Question

Subtract $$\dfrac {r+9}{r-4}$$ from $$\dfrac {3r+1}{r-4}$$.

Answer

**step1** Understanding the problem

The problem asks us to subtract one fraction from another. We are asked to subtract $$\frac{r+9}{r-4}$$ from $$\frac{3r+1}{r-4}$$. This means we will start with $$\frac{3r+1}{r-4}$$ and take away $$\frac{r+9}{r-4}$$. So, the operation we need to perform is written as $$\frac{3r+1}{r-4} - \frac{r+9}{r-4}$$.

**step2** Identifying common denominators

When we subtract fractions, the first thing we look at is their denominators. In this problem, both fractions share the same denominator, which is $$(r-4)$$. Having a common denominator makes the subtraction straightforward, as we can directly subtract the numerators.
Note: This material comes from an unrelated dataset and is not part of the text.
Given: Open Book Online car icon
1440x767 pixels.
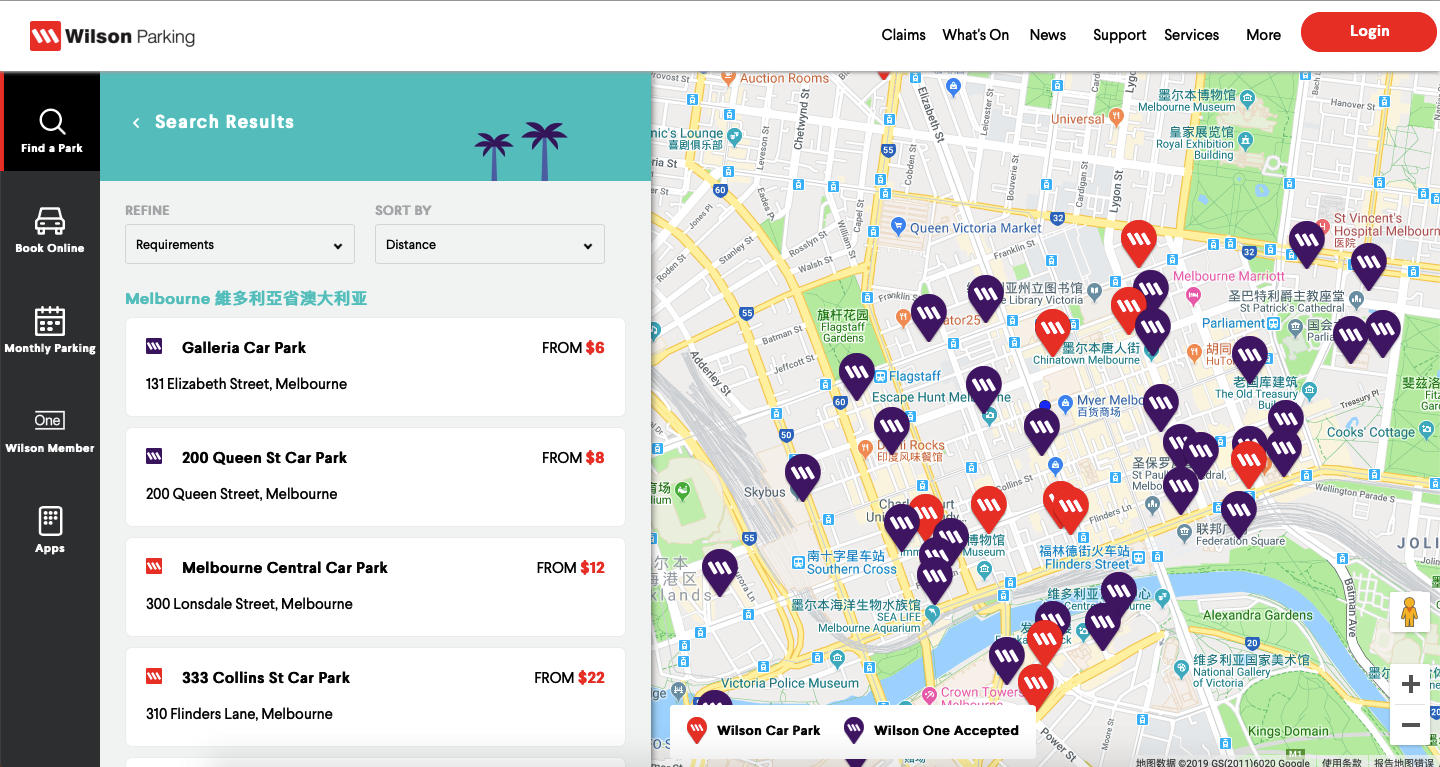Looking at the screenshot, I should click(x=50, y=221).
**step3** Subtracting the numerators

Since the denominators are the same, we combine the fractions by subtracting the numerator of the second fraction from the numerator of the first fraction. This means we will calculate $$(3r+1) - (r+9)$$. It is important to remember to subtract the entire second numerator, so we use parentheses to ensure all parts of $$(r+9)$$ are subtracted.

**step4** Simplifying the numerator

Now, we simplify the expression for the numerator: $$(3r+1) - (r+9)$$. When we subtract $$(r+9)$$, it is equivalent to subtracting $$r$$ and then subtracting $$9$$. So, the expression becomes $$3r+1-r-9$$.
Next, we group the terms that have 'r' together, and the terms that are just numbers together.
For the 'r' terms: $$3r - r$$ equals $$2r$$.
For the number terms: $$+1 - 9$$ equals $$-8$$.
So, the simplified numerator is $$2r-8$$.

**step5** Forming the new fraction

Now that we have the simplified numerator, $$2r-8$$, and the common denominator, $$(r-4)$$, we can write the resulting fraction as $$\frac{2r-8}{r-4}$$.

**step6** Simplifying the fraction further

We can check if the fraction can be simplified by finding any common factors in the numerator and the denominator.
Let's look at the numerator: $$2r-8$$. We can see that both $$2r$$ and $$8$$ are multiples of $$2$$. So, we can factor out $$2$$ from the numerator: $$2 \times (r-4)$$.
Now the fraction becomes $$\frac{2 \times (r-4)}{r-4}$$.
Since $$(r-4)$$ appears in both the numerator and the denominator, and assuming $$(r-4)$$ is not equal to zero, we can cancel out this common factor.

**step7** Final result

After canceling out the common factor $$(r-4)$$ from both the numerator and the denominator, the remaining value is $$2$$.